Стали допрашивать охрану президентской резиденции: не ошивался ли кто из посторонних там в означенный день? Охрана дружно ответила: такого быть не может. Правда, один из охранников вспомнил что во время очередного обхода служебных помещений он обнаружил, в коридоре, ведущем к шифровальной комнате, преогромнейшего кота черной масти. Характерная деталь: на голову кота была напялена флотская бескозырка с надписью золотыми буквами «Черноморский флот». Охранник решил, что какой-то подвыпивший моряк подшутил над безответным животным. Но приглядевшись, он увидел, что ленты безкозырки кот прихватил зубами – так обычно поступают моряки во время шторма.
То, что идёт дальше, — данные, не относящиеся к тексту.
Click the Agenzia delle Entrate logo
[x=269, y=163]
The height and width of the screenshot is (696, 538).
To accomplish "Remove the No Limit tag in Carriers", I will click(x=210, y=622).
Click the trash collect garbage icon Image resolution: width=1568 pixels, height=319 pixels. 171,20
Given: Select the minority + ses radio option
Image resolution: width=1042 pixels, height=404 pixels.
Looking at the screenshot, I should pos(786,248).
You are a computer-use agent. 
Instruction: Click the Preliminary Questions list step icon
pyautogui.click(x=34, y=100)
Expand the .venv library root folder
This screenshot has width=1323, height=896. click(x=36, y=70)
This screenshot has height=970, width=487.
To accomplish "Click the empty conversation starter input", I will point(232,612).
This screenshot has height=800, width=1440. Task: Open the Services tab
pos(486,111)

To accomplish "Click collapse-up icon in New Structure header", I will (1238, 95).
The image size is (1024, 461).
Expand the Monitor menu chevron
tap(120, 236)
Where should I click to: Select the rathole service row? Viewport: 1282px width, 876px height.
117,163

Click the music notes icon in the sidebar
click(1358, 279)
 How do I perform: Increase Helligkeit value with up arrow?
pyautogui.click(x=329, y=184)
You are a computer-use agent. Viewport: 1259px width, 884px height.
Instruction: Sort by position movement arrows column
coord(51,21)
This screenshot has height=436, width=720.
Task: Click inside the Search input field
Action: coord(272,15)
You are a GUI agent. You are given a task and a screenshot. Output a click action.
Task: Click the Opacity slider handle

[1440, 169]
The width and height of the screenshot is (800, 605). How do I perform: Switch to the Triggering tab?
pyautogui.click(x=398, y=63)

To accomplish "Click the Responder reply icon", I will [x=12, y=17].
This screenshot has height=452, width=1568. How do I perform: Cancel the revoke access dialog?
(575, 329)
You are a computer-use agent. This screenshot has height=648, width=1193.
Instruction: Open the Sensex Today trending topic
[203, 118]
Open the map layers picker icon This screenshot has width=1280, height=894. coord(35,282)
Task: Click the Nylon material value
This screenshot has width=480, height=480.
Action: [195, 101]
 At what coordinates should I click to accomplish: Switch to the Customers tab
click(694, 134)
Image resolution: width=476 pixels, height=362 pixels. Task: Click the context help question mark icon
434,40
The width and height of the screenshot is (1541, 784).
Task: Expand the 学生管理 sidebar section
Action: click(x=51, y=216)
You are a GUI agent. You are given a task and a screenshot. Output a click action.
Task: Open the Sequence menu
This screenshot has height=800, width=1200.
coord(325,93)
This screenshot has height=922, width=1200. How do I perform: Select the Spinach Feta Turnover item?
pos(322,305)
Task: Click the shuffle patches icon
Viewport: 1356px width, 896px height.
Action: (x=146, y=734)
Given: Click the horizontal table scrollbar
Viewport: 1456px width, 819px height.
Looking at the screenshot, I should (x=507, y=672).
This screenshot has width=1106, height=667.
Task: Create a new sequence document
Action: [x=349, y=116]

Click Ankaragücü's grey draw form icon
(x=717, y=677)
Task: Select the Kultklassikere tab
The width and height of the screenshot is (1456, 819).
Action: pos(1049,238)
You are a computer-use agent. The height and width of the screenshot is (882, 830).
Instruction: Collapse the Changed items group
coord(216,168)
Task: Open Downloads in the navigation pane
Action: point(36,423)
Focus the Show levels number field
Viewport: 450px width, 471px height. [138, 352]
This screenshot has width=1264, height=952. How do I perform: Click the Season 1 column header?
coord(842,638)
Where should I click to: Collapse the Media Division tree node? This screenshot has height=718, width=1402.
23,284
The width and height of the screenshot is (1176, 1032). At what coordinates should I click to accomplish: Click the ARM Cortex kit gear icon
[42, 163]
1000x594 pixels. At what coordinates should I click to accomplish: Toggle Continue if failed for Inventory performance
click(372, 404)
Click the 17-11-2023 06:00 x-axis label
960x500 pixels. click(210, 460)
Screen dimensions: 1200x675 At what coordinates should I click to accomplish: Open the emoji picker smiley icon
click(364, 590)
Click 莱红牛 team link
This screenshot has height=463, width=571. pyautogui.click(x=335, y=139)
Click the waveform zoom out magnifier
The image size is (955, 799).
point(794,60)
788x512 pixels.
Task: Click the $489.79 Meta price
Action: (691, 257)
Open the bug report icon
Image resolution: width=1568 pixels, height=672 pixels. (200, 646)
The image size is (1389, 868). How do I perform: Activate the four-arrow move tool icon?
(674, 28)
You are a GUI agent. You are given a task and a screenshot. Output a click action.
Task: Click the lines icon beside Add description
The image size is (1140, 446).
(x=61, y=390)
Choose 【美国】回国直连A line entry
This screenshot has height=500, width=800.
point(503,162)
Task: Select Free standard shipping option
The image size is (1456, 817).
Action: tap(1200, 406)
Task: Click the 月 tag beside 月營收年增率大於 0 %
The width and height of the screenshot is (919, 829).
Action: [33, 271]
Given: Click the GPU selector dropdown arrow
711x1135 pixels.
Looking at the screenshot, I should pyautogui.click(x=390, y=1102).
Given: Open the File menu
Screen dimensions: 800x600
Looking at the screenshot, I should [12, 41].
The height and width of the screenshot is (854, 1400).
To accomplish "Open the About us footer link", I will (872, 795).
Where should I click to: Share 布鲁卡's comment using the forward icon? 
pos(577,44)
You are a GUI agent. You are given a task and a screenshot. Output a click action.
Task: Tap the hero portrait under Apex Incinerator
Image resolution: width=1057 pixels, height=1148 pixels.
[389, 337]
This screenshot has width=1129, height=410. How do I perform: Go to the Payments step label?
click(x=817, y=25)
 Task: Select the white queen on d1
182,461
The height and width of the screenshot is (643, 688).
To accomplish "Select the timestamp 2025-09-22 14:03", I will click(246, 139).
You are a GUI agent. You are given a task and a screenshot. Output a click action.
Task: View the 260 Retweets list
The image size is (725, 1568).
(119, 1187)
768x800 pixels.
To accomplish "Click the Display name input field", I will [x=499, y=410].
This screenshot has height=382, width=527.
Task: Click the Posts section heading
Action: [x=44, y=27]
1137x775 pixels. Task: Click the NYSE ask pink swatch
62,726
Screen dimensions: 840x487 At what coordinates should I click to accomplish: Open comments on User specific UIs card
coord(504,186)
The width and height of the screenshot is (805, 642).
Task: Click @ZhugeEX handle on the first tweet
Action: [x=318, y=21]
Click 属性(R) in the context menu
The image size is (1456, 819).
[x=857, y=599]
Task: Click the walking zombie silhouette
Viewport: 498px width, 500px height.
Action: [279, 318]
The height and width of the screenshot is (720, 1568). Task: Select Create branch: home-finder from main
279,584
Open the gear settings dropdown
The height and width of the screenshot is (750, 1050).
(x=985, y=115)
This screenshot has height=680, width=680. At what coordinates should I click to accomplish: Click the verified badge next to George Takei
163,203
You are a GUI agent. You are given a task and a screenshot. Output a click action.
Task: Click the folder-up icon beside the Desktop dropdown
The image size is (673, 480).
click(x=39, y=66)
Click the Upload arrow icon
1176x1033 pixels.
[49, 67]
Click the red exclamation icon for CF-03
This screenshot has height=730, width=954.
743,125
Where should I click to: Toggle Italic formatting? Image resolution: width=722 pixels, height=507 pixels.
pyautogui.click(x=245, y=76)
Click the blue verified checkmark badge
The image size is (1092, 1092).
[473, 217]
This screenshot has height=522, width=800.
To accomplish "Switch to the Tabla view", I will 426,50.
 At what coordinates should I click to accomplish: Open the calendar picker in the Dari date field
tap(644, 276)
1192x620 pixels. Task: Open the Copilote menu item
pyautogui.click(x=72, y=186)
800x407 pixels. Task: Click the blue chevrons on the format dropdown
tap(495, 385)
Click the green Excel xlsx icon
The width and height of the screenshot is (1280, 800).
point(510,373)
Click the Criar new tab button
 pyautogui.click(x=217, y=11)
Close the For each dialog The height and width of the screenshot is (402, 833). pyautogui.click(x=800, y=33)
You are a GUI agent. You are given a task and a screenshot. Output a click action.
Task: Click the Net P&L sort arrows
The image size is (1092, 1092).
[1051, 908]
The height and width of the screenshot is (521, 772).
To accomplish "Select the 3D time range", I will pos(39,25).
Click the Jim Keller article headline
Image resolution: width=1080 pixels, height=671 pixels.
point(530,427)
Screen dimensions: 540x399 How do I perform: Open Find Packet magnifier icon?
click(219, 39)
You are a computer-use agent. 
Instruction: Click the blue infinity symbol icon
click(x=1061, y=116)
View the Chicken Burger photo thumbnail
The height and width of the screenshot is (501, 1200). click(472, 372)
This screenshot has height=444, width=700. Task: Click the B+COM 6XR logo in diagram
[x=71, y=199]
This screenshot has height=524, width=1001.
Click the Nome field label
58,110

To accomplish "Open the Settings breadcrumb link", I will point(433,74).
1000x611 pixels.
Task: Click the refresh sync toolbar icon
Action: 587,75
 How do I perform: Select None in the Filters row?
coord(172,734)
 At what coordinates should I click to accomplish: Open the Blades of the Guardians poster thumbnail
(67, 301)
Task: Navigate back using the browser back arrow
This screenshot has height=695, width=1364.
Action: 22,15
Стало быть, флотский головной убор пришелся коту по душе.
По словам того же охранника, кот в бескозырке вел себя вполне миролюбиво, выгибал дугой спину, терся о ноги. Он настолько понравился охраннику, что тот решил его покормить, и побежал на кухню за едой. Когда он вернулся в коридор с порцией сосисок повышенной калорийности, никакого кота там уже не было.
Однако закончим с шифрограммой. Председатель КГБ показал на следствии, что тотчас после ее получения он созвал совещание с участием всех упомянутых в ней лиц. На нем было принято решение ввести в Москву войска с танками и БТРами.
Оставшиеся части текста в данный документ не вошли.